* _PAGE TEXT_:
━━━━━━
If you’ve ever played an RPG, either as a GM or a player, you’ve probably encountered the friction that comes naturally with a collaborative gaming experience: What exactly do you do when somebody wants to go left, but you want to go right? As a player, how do you be a team player while also making sure your voice is heard? As a GM, how do you guide your players through your story without railroading them? (Not that railroading is always a bad thing.)

It’s not always easy. I’d wager that we all have stories of times our groups did something we didn’t agree with or that we didn’t want to do. However, this natural hurdle to successful collaborative gaming is taken to its most difficult extremes when you encounter a disruptive player.

This player actively seeks to contradict or thwart the game in a way is plainly hostile and adversarial, usually in response to not getting their way or to getting bored. They might antagonize deadly NPCs and wipe your party on purpose, or straight up murder or abuse another PC they don’t like for no good reason. Whatever they do they’re an unwelcome and potentially disastrous presence at any table. You might also find that your disruptive player is actually your GM, but that’s a whole other can of worms.

While the best of them can simply be a good player having a bad day, the worst are just assholes. A truly belligerent disruptive player can ruin the fun, spoil your hard-work, and cause a whole myriad of problems which can tear gaming groups apart if they’re left unchecked.
━━━━━━
Rows from a data source:
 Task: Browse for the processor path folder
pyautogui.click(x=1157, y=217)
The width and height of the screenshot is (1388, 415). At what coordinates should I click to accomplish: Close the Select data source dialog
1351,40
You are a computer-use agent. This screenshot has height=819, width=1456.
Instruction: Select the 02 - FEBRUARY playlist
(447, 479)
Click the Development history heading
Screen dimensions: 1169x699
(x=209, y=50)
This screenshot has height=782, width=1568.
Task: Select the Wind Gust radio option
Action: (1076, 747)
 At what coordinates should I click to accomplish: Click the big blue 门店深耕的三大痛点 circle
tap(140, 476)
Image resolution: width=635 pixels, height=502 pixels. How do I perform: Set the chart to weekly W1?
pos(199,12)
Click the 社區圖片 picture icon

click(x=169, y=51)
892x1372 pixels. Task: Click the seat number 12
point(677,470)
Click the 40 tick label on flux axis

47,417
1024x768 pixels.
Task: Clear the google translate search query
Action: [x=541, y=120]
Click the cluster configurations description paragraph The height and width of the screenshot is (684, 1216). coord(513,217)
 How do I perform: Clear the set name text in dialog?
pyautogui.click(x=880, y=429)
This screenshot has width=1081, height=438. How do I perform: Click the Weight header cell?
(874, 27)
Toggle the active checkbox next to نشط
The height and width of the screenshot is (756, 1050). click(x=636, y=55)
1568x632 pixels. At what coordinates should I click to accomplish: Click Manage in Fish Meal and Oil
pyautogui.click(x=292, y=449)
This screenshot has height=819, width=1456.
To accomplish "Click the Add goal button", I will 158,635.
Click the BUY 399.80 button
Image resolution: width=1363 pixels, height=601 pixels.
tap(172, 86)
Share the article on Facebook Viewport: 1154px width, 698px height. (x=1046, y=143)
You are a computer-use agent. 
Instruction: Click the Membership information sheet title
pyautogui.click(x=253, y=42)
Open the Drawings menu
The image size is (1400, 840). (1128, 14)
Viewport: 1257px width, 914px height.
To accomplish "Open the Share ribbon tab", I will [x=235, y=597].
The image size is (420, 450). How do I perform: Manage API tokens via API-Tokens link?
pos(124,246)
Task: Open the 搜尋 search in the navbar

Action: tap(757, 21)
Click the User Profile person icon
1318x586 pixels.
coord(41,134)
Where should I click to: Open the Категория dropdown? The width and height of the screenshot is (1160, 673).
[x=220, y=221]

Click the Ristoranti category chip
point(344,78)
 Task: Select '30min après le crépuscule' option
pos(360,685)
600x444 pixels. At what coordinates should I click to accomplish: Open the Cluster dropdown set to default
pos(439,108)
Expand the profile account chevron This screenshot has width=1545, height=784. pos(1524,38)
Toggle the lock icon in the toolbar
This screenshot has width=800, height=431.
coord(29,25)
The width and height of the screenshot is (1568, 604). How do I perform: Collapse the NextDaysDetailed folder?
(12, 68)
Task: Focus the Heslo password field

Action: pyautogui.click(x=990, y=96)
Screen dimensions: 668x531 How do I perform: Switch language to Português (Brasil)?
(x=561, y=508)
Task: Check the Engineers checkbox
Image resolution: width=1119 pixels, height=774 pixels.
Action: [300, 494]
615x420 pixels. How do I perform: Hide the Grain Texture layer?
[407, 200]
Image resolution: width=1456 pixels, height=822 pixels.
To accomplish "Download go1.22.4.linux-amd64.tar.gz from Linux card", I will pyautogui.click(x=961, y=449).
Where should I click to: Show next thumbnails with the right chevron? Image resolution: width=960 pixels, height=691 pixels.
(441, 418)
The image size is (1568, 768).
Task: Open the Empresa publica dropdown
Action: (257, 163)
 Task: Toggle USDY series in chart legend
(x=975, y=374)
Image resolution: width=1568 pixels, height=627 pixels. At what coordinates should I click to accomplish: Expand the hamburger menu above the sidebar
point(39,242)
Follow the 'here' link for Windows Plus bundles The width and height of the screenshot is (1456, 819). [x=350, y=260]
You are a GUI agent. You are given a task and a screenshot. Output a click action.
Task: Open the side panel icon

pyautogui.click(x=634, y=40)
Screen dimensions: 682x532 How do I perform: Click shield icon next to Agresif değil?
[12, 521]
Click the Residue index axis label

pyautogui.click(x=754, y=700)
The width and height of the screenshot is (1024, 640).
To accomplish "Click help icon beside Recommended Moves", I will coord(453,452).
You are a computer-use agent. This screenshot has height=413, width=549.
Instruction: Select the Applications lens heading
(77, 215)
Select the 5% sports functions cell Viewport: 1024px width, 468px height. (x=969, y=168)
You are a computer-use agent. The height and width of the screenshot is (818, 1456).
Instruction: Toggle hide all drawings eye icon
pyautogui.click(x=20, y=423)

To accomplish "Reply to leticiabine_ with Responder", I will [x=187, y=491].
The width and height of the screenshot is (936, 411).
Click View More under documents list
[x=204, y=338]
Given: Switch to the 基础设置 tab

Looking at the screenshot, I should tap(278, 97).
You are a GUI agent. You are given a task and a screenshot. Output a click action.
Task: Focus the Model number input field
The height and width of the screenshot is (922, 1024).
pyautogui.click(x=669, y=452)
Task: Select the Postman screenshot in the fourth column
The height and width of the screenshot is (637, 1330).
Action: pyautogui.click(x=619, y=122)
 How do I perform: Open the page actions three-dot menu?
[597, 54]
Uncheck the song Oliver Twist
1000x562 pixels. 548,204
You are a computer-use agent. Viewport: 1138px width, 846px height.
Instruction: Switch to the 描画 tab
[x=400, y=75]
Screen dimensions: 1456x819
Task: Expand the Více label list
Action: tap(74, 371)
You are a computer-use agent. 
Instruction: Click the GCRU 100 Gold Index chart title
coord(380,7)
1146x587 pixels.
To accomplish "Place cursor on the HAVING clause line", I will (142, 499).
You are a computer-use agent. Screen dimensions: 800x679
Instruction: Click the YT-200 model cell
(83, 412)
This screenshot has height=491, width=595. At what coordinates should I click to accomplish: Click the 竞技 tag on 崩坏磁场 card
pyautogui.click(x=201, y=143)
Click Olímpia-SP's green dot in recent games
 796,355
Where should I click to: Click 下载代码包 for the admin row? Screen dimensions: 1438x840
━━━━━━
Quote in full the text above about disruptive players in tabletop RPGs, word for word.

* _OUTPUT BELOW_:
If you’ve ever played an RPG, either as a GM or a player, you’ve probably encountered the friction that comes naturally with a collaborative gaming experience: What exactly do you do when somebody wants to go left, but you want to go right? As a player, how do you be a team player while also making sure your voice is heard? As a GM, how do you guide your players through your story without railroading them? (Not that railroading is always a bad thing.)

It’s not always easy. I’d wager that we all have stories of times our groups did something we didn’t agree with or that we didn’t want to do. However, this natural hurdle to successful collaborative gaming is taken to its most difficult extremes when you encounter a disruptive player.

This player actively seeks to contradict or thwart the game in a way is plainly hostile and adversarial, usually in response to not getting their way or to getting bored. They might antagonize deadly NPCs and wipe your party on purpose, or straight up murder or abuse another PC they don’t like for no good reason. Whatever they do they’re an unwelcome and potentially disastrous presence at any table. You might also find that your disruptive player is actually your GM, but that’s a whole other can of worms.

While the best of them can simply be a good player having a bad day, the worst are just assholes. A truly belligerent disruptive player can ruin the fun, spoil your hard-work, and cause a whole myriad of problems which can tear gaming groups apart if they’re left unchecked.